Taking the square root and considering that $$v$$ is in Quadrant III (where sine is negative):

$$\sin v = -\sqrt{\frac{9}{25}}$$

$$\sin v = -\frac{3}{5}$$

**step5 Calculate $$\cos(v-u)$$**

Now we have all the necessary values: $$\cos v = -\frac{4}{5}$$, $$\cos u = -\frac{24}{25}$$, $$\sin v = -\frac{3}{5}$$, and $$\sin u = -\frac{7}{25}$$. Substitute these into the cosine difference formula from Step 2.
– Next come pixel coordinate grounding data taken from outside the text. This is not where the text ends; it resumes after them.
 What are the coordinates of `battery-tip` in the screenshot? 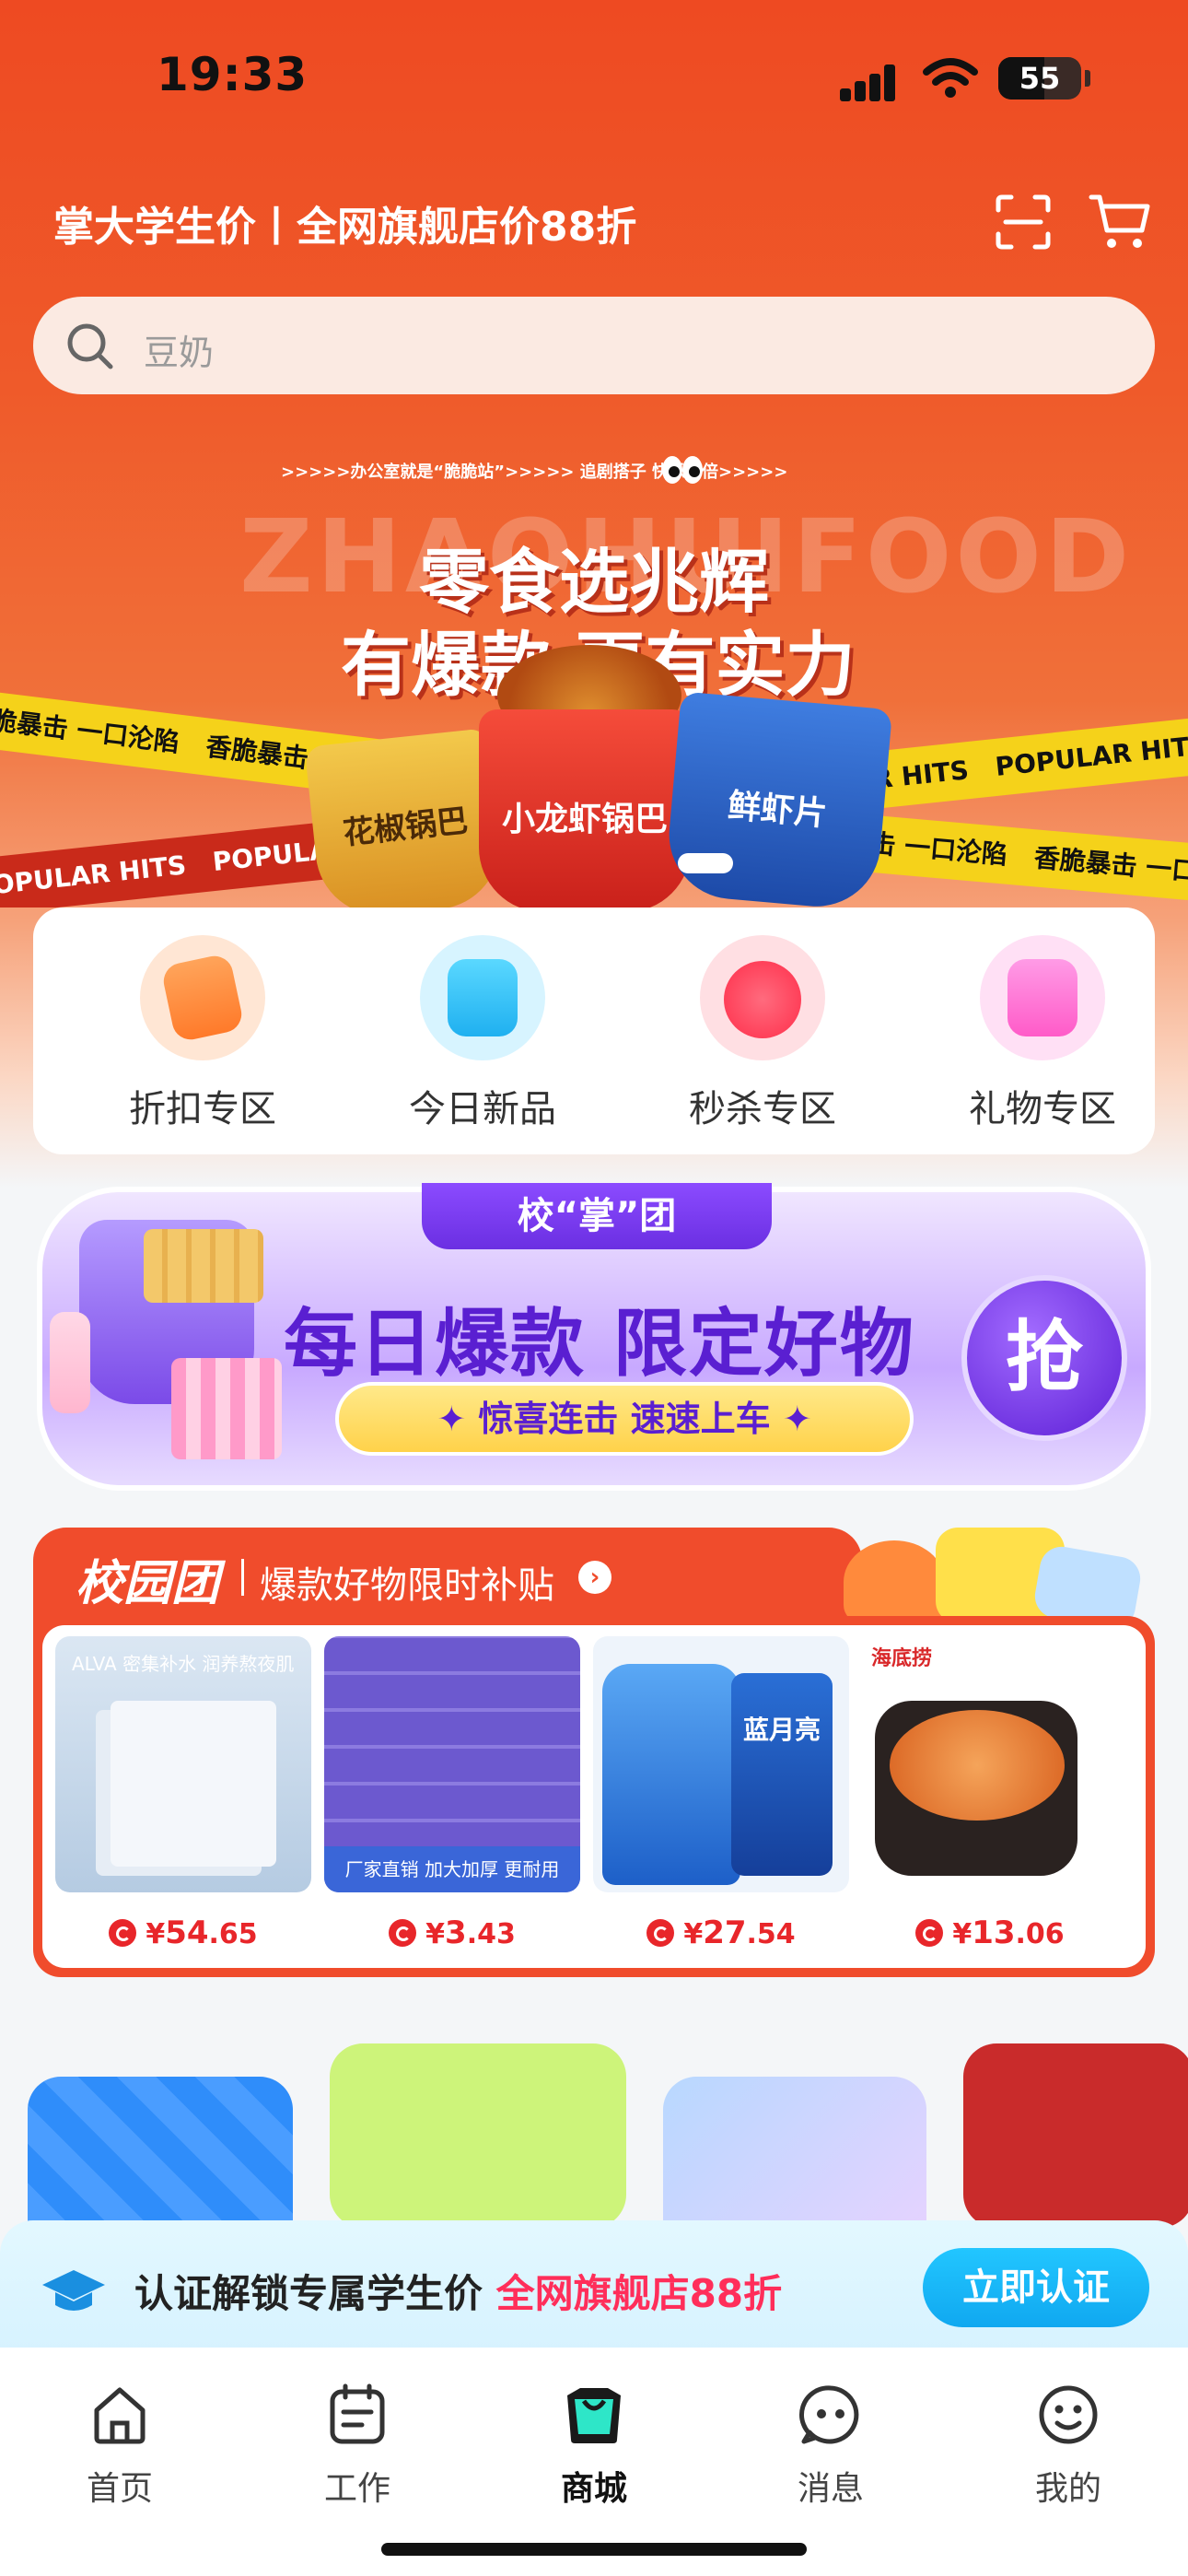 It's located at (1088, 78).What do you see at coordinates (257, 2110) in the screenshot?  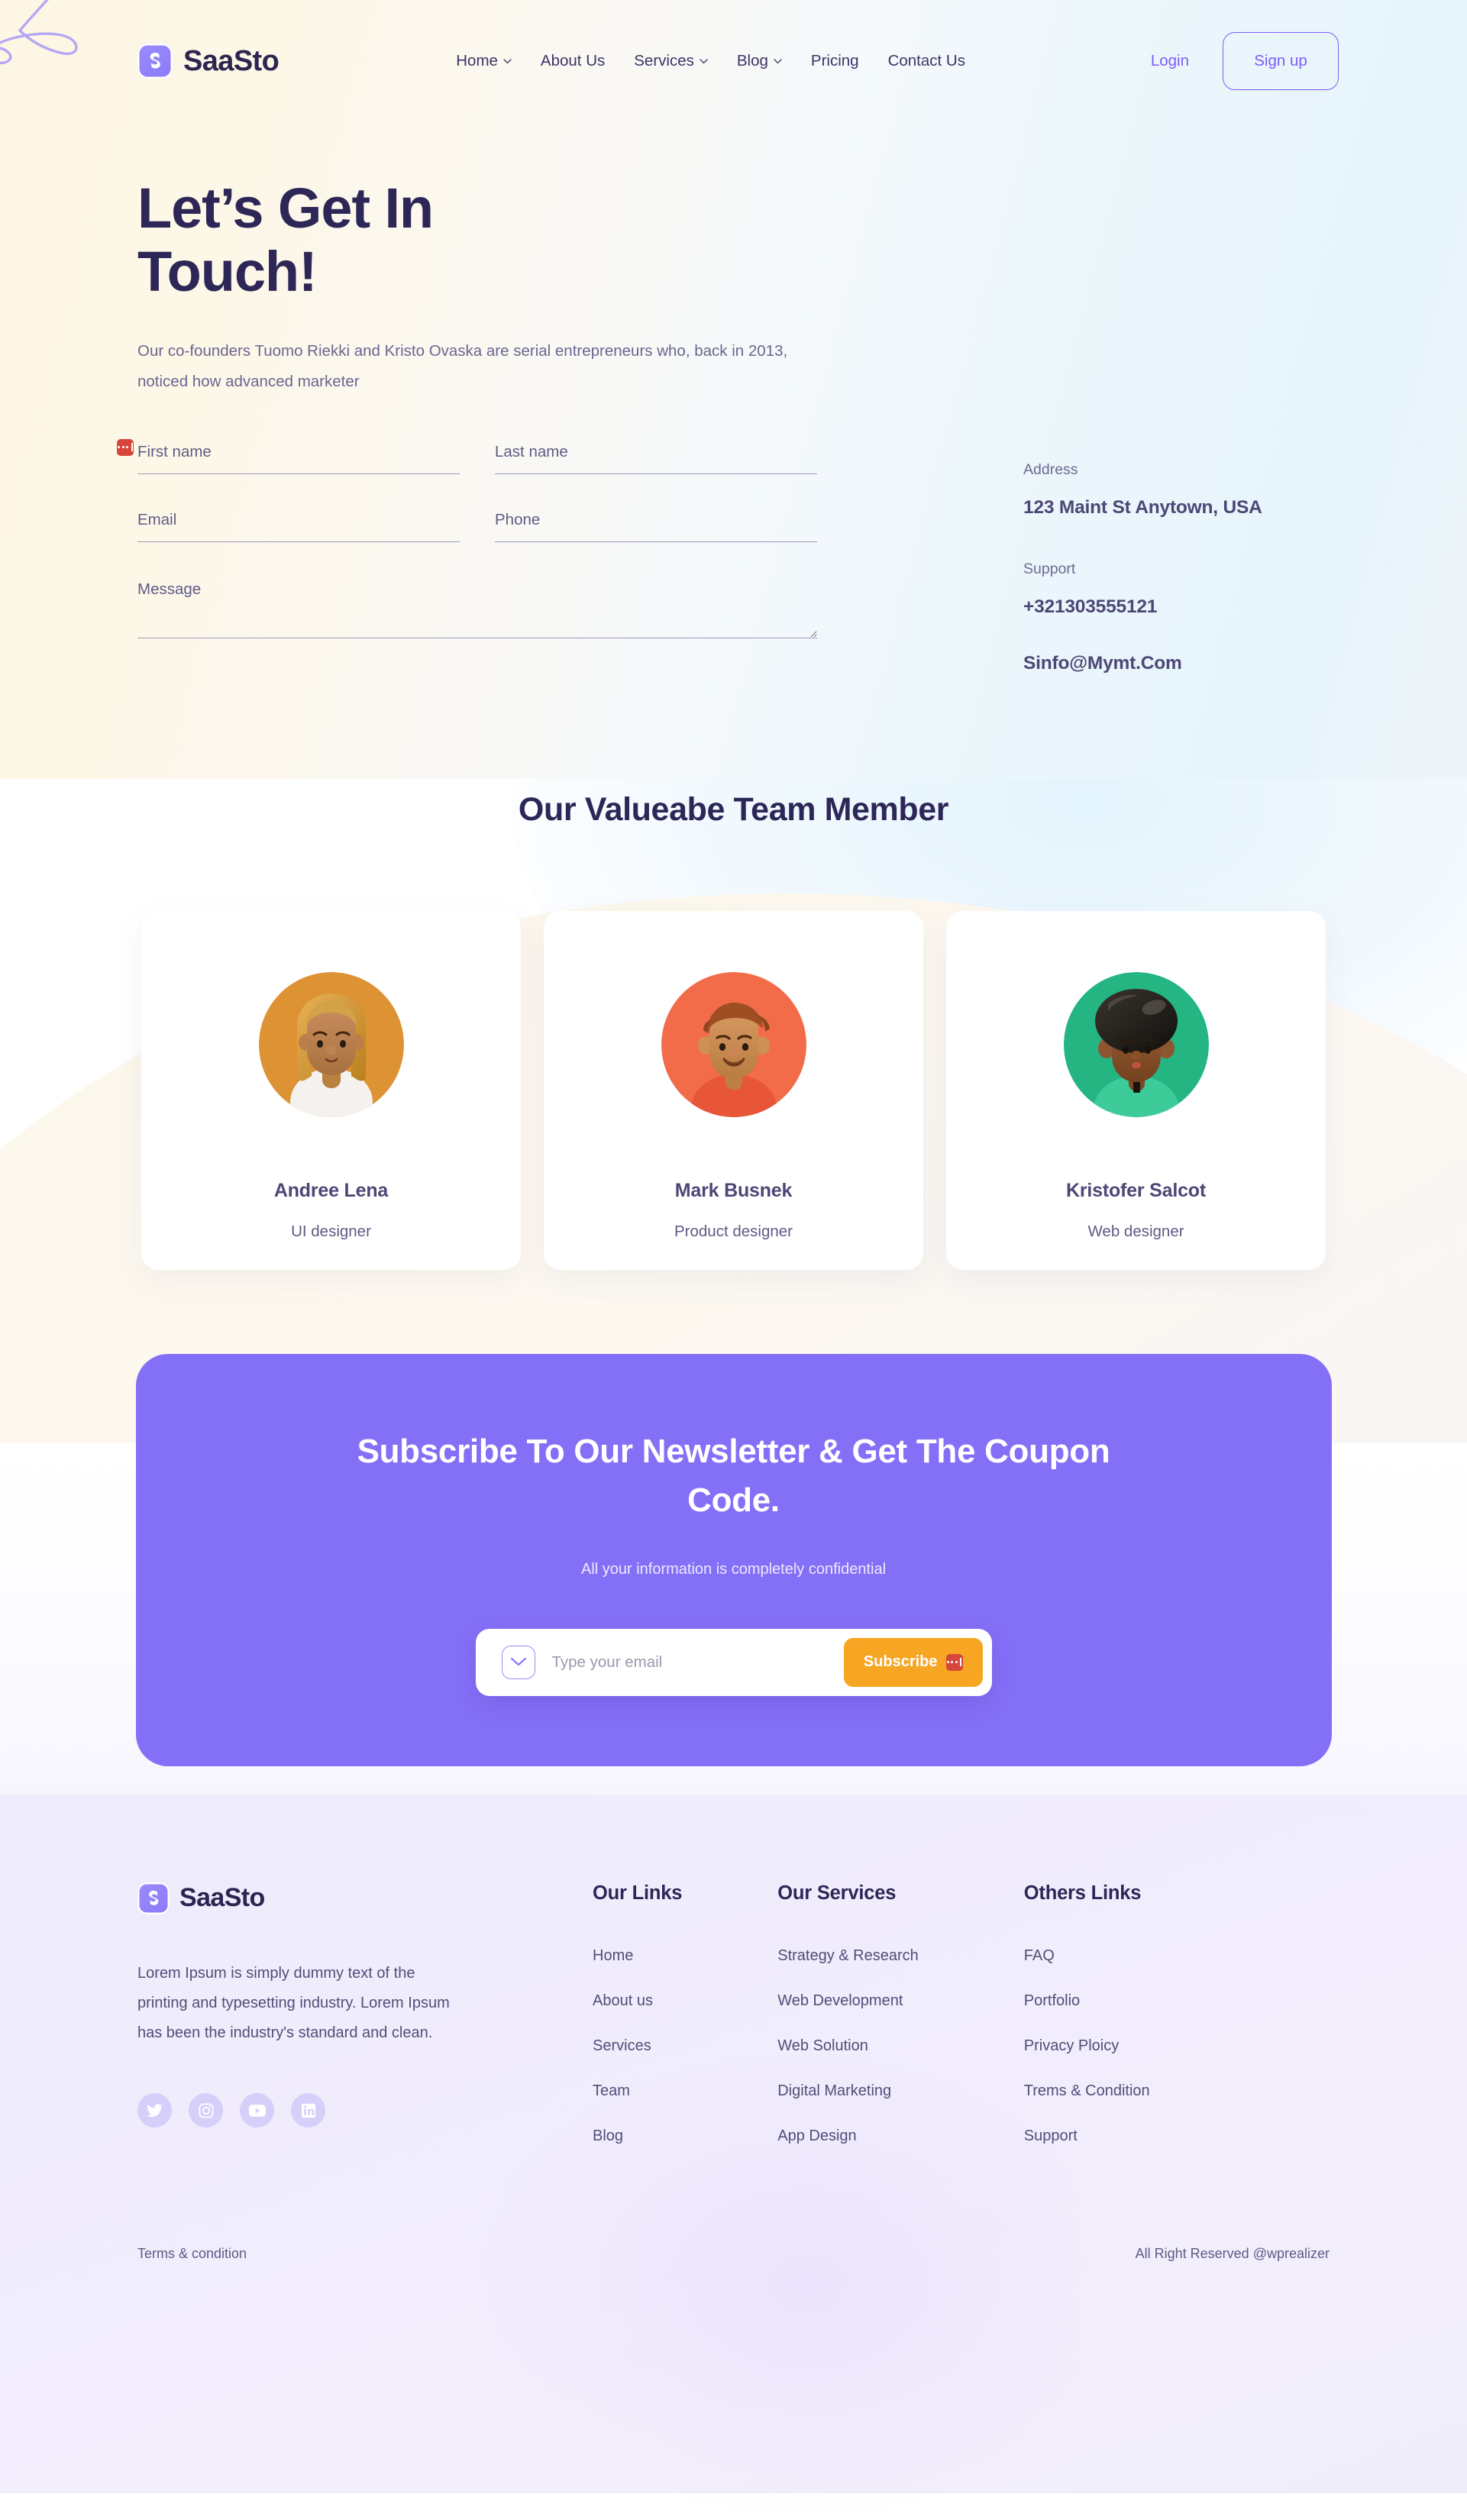 I see `youtube-icon` at bounding box center [257, 2110].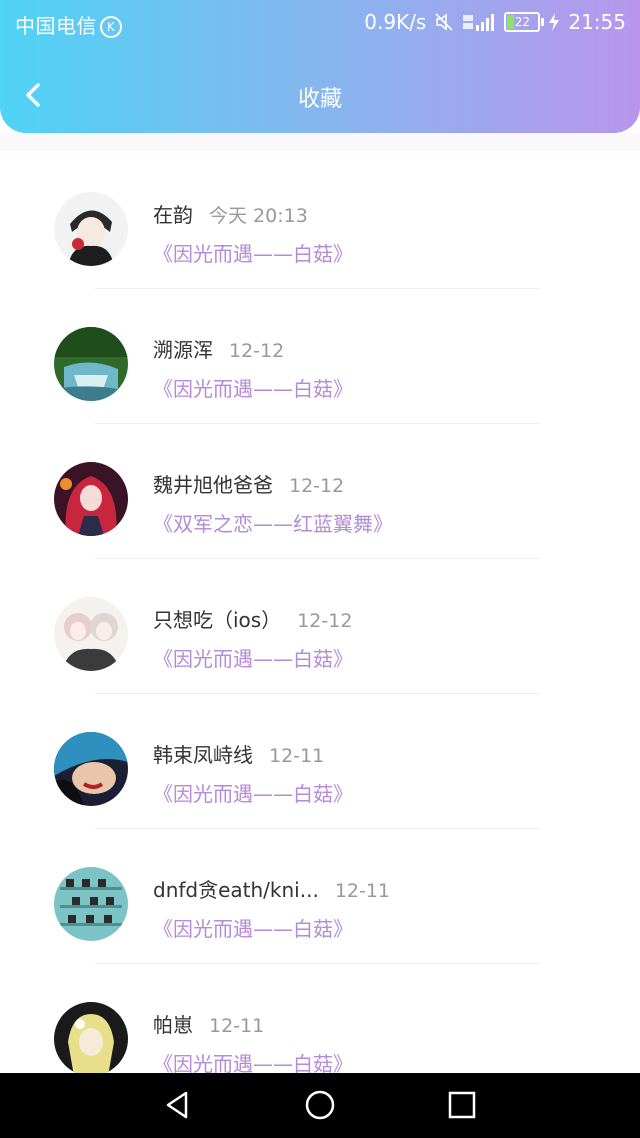 The width and height of the screenshot is (640, 1138). Describe the element at coordinates (320, 22) in the screenshot. I see `status-bar: 中国电信 K 0.9K/s 22 21:55` at that location.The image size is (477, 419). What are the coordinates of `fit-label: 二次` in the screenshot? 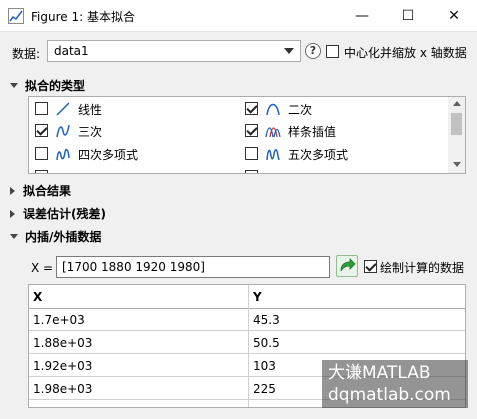 It's located at (300, 110).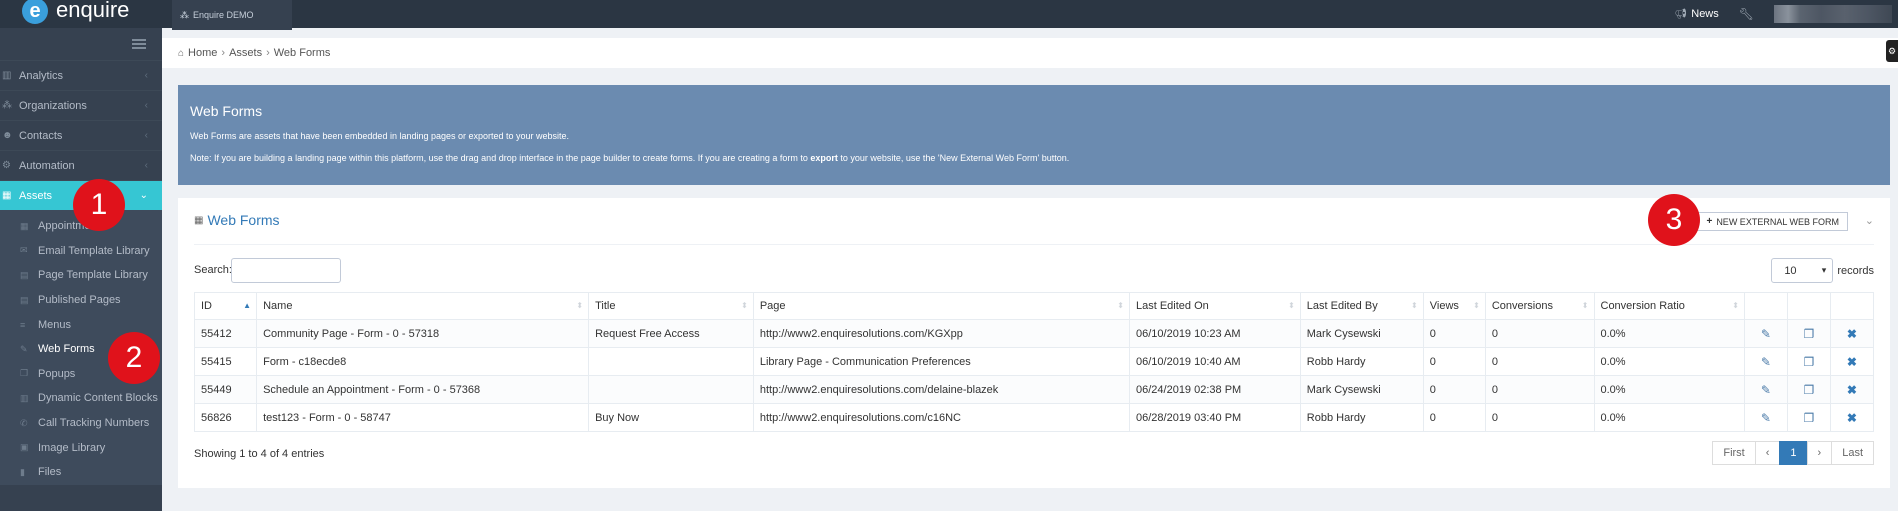 The image size is (1898, 511). I want to click on submenu-item-label: Image Library, so click(72, 448).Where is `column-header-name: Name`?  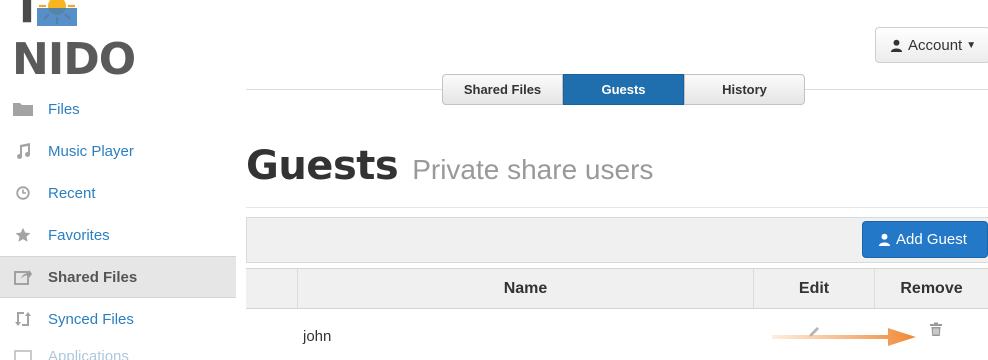
column-header-name: Name is located at coordinates (525, 288).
$$\cos(v-u) = \left(-\frac{4}{5}\right)\left(-\frac{24}{25}\right) + \left(-\frac{3}{5}\right)\left(-\frac{7}{25}\right)$$

$$\cos(v-u) = \frac{96}{125} + \frac{21}{125}$$

$$\cos(v-u) = \frac{96 + 21}{125}$$

$$\cos(v-u) = \frac{117}{125}$$

**step6 Calculate $$\sec(v-u)$$**

Finally, use the relationship from Step 1 to find $$\sec(v-u)$$ by taking the reciprocal of $$\cos(v-u)$$.

$$\sec(v-u) = \frac{1}{\cos(v-u)}$$

$$\sec(v-u) = \frac{1}{\frac{117}{125}}$$

$$\sec(v-u) = \frac{125}{117}$$